Every line of the data below that holds the string "Insert" needs to be reported.
####
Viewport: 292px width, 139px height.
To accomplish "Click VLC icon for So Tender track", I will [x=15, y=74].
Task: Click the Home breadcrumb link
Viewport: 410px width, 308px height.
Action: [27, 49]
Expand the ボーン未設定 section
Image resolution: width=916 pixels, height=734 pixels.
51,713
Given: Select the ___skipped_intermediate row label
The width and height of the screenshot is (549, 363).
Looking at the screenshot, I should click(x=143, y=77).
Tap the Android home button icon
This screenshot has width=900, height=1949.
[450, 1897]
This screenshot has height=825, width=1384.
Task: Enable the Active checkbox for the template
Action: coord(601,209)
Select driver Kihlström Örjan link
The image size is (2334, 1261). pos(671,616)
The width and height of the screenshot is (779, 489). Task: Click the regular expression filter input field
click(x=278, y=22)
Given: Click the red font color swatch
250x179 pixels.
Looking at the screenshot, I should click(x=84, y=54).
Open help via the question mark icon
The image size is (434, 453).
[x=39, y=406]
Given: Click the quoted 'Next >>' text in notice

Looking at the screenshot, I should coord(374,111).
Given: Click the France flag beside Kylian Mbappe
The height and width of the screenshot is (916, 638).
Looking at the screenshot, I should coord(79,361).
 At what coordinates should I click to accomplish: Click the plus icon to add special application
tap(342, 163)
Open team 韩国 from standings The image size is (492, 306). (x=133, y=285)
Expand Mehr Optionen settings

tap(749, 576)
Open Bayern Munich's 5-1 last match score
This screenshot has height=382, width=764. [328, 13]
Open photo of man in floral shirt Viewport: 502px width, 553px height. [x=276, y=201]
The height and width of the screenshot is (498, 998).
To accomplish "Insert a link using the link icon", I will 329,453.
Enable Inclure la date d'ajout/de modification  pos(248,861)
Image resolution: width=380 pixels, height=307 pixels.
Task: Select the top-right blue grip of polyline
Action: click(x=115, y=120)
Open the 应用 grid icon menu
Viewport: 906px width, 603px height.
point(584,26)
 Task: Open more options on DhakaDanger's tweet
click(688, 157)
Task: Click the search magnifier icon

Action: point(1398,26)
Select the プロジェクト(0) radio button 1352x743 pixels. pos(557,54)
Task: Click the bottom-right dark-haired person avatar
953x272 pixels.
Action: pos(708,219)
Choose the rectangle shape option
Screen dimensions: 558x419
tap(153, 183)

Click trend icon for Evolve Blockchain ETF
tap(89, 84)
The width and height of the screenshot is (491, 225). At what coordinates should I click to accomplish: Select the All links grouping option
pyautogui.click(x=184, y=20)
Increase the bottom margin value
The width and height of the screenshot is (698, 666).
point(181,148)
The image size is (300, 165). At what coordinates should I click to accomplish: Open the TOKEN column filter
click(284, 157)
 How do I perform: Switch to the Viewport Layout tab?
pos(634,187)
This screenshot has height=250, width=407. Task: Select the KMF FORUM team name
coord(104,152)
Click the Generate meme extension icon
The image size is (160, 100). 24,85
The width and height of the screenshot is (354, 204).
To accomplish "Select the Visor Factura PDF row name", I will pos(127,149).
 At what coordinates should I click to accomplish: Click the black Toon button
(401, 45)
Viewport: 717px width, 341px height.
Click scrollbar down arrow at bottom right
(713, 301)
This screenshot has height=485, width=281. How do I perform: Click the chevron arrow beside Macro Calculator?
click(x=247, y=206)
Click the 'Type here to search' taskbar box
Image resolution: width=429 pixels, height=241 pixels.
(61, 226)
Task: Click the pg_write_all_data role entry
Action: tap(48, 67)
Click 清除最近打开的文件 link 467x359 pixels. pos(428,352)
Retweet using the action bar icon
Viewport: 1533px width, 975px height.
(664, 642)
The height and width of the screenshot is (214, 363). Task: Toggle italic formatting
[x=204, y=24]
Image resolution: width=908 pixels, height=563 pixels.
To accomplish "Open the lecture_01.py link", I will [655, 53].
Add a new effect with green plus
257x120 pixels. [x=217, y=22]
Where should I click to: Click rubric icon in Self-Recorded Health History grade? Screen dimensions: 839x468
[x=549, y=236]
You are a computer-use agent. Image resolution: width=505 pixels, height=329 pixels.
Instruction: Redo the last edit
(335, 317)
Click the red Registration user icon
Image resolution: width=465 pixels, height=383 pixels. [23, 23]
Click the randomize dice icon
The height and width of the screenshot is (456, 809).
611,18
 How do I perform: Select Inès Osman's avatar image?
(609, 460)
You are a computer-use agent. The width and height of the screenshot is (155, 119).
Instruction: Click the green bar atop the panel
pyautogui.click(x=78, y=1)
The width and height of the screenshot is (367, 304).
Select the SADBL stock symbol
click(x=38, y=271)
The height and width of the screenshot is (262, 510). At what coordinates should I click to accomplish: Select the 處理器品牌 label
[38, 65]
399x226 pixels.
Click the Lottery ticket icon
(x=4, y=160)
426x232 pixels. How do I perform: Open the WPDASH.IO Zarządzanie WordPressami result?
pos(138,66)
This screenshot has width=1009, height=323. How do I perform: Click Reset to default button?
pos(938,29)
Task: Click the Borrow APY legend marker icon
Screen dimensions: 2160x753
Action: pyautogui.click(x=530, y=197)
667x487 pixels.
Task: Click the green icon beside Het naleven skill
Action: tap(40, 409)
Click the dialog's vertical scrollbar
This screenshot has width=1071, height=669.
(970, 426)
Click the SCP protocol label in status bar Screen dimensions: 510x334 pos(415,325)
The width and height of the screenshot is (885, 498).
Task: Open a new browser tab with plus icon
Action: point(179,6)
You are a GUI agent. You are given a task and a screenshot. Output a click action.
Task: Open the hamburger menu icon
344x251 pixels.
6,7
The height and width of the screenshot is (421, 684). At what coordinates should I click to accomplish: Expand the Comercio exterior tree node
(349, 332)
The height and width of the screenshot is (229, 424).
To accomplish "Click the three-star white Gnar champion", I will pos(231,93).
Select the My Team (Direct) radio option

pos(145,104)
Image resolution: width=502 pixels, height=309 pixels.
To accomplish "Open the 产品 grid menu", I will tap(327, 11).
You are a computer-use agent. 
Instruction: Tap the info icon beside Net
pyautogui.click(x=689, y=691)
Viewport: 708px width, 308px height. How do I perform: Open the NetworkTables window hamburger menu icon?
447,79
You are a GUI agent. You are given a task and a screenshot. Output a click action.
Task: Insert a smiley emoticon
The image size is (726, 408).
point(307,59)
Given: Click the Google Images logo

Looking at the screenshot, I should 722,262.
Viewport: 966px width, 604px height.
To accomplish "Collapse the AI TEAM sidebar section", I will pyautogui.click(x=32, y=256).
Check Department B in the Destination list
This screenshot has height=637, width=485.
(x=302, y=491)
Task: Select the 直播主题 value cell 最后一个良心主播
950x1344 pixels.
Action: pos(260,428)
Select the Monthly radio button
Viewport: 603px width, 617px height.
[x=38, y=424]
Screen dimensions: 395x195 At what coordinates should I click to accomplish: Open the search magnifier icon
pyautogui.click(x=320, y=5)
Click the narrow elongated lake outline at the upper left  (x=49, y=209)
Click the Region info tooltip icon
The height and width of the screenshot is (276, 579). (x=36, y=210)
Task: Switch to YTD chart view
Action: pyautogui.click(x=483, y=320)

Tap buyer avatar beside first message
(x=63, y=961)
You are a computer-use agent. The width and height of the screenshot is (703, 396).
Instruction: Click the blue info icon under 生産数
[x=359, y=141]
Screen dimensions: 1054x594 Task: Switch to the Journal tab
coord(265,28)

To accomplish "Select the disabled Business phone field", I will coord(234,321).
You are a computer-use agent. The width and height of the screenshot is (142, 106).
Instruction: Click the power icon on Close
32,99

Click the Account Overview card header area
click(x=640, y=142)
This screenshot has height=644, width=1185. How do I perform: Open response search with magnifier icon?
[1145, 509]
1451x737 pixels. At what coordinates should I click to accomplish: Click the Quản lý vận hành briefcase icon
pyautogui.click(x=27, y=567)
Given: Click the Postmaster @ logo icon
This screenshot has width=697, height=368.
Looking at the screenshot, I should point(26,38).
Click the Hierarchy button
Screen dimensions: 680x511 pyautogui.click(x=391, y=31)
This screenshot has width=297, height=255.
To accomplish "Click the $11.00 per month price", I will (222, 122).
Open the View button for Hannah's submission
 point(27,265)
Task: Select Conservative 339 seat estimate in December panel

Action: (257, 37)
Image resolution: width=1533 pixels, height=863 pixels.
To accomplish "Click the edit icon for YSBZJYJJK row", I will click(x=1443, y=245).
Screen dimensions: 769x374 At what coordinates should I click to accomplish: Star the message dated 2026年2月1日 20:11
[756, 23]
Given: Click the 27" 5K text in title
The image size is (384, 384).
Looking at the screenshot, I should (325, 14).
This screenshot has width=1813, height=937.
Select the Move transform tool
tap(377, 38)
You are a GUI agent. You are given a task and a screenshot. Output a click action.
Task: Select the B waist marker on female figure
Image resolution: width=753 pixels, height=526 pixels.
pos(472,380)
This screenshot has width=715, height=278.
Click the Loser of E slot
####
*TASK RESULT*
To accomplish "Insert a link using the link icon", I will 329,453.
Task: Insert a smiley emoticon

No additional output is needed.